We often hear of self-worth as necessary for forming a healthy sense of self-esteem and a solid self-identity. Self-worth is at the foundation for the concepts of self-acceptance and self-love. Without feeling a solid sense of worth or value it is difficult, if not impossible to feel worthy of love or acceptance from others.

The implications for a lack of self-worth are many. Those with limited self-worth are more vulnerable to experiencing toxic relationships and self-defeating behaviors which can include negative self-talk, avoidance of intimacy, comparing themselves to others or sabotaging relationships because of feeling undeserving of them. And, for anyone who has experienced an unhealthy or abusive relationship, they know all too well that the feelings of self-doubt that bubble up over time often get reinforced when staying in a toxic situation. Yet, because of their lack of self-worth or feelings of shame, they find themselves staying stuck in an unhealthy situation.

Adults with a history of childhood neglect or abuse often struggle with insecure attachments throughout life, including issues in forming and maintaining a healthy sense of self-worth. Enmeshed, anxious-ambivalent, angry-dismissive or avoidant attachment styles are at an increased risk for diagnoses like depression, anxiety, and in repeating cycles of unhealthy relationship dynamics which perpetuate feelings of worthlessness or in lacking value. Similarly, those who are raised to not recognize their competencies or skills often struggle with feelings of worthlessness and low self-esteem throughout life.

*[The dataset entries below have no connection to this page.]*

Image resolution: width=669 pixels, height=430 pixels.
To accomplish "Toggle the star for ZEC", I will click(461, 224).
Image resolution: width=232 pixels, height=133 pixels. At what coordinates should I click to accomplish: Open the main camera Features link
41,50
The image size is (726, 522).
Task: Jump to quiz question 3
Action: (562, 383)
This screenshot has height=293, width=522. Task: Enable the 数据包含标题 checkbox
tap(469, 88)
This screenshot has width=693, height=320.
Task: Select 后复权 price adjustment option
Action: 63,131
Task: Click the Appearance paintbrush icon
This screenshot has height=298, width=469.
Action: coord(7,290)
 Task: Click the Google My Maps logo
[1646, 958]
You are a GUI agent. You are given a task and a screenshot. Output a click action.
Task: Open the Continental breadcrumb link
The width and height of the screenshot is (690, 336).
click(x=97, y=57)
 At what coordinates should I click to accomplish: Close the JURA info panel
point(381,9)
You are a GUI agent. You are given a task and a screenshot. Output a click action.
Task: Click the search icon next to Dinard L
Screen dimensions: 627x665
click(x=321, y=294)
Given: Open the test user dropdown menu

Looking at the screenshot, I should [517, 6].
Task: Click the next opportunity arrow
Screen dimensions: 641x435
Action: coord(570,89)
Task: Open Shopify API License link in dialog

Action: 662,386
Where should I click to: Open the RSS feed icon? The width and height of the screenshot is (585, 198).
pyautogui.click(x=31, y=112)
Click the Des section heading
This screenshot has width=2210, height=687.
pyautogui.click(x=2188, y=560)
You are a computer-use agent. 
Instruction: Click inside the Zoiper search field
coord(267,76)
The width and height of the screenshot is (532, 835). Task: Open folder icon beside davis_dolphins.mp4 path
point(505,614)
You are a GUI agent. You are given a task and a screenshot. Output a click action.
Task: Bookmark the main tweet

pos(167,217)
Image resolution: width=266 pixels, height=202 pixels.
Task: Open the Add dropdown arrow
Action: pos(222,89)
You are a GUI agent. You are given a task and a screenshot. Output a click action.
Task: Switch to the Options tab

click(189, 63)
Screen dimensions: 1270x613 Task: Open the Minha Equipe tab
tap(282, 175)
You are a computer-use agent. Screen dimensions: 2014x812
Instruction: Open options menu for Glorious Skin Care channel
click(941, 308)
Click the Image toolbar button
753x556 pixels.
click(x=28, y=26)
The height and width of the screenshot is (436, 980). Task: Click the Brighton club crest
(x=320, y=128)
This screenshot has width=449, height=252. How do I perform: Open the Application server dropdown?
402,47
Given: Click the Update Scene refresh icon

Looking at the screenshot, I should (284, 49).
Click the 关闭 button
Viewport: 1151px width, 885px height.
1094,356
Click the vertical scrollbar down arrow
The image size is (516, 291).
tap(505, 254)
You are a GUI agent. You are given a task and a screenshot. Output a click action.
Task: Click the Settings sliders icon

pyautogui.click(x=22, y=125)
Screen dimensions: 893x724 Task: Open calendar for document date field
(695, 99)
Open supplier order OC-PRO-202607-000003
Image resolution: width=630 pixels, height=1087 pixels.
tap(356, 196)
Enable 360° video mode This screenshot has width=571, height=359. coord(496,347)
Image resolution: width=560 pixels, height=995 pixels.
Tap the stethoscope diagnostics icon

10 Warning Signs that Self-Worth is Lacking

  • Feeling uncomfortable or self-conscious around others.
  • Avoidance of new places, relationships, or situations.
  • A history of abusive or neglectful relationships where basic needs are often unmet.
  • Seeking validation from others; a constant need for reassurance.
  • Settling for shallow or unfulfilling relationships.
  • Deep feelings of shame or not feeling “good enough”.
  • Discomfort with or inability to accept compliments from others.
  • People-pleasing behavior.
  • Sensitive to criticism or a fear of being judged by others.
  • Social anxiety or fear of being judged as unworthy.

Building Self-Worth

Building or rebuilding self-worth is a process and requires dedication, commitment and a desire to recognize that you are a worthwhile person.

Some tips in helping (re)establish a sense of worth include:

  • Aim for Improvement not Perfection. Shed the misconception that you or anyone has to be perfect. When self-worth is lacking, comparing yourself to others is common. What happens is you wind up shortchanging your attributes and qualities while focusing on your imperfections, which keeps you stuck in the loop of thinking you have no value. This type of mindset is toxic to self-love. Instead, recognize that no one is perfect and that imperfection does not mean a lack of worth or value.
  • Walk Away from Toxic Relationships. When you struggle with self-worth, you can be attracted to unhealthy relationships for many reasons — they fill a void, they distract you in the moment from having to think about your problems, your attention is shifted from your issues to focusing on their problems, or you may feel that a toxic relationship that lacks authenticity and depth is all you’re deserving of. These relationships are not limited to intimate partners but can also include friends, colleagues or family. Recognize whether your needs are being met or ignored, and how you feel when you are around certain people. If you are feeling unheard or invisible around them, or feel worse about yourself when you are with them, the relationship may not be a healthy one.
  • Acceptance. Recognize your inherent value and worth by accepting yourself completely while focusing on building your self-worth from there. Acceptance includes being kind to yourself, allowing yourself to be vulnerable and human and to treat yourself with compassion. If you have struggled with never feeling good enough throughout most of your life, be realistic in your expectations of personal growth and appreciate every step you master along the way. Remember that the journey is as important as the destination.
  • Positively Challenge Your Inner Critic. That little voice in your head wants to try and convince you that you are not good enough or worthy of happiness or love. And each time you sabotage your happiness, that little voice wins. If your inner critic is trying to convince you that you are not deserving of love or happiness, or only worth a toxic relationship, challenge those negative thoughts by becoming aware of when you are having them. Where are you when you hear negative self-talk? What are you doing? Try removing yourself from what you’re “being told” by challenging your misbeliefs as untrue.


Bilfulco, A., Moran, P. M., & Lillie, C. B. (2002). Adult attachment style: It’s relationship to psychosocial depressive-vulnerability. Soc. Psychiatry and Psych. Epidemiology, 37, 60 -67.

McCarthy, G., & Taylor, A. (1999). Avoidant/ambivalent attachment style as a mediator between abusive childhood experiences and adult relationship difficulties. Journal of Child Psychology & Psychiatry, 40(3), 465 – 477.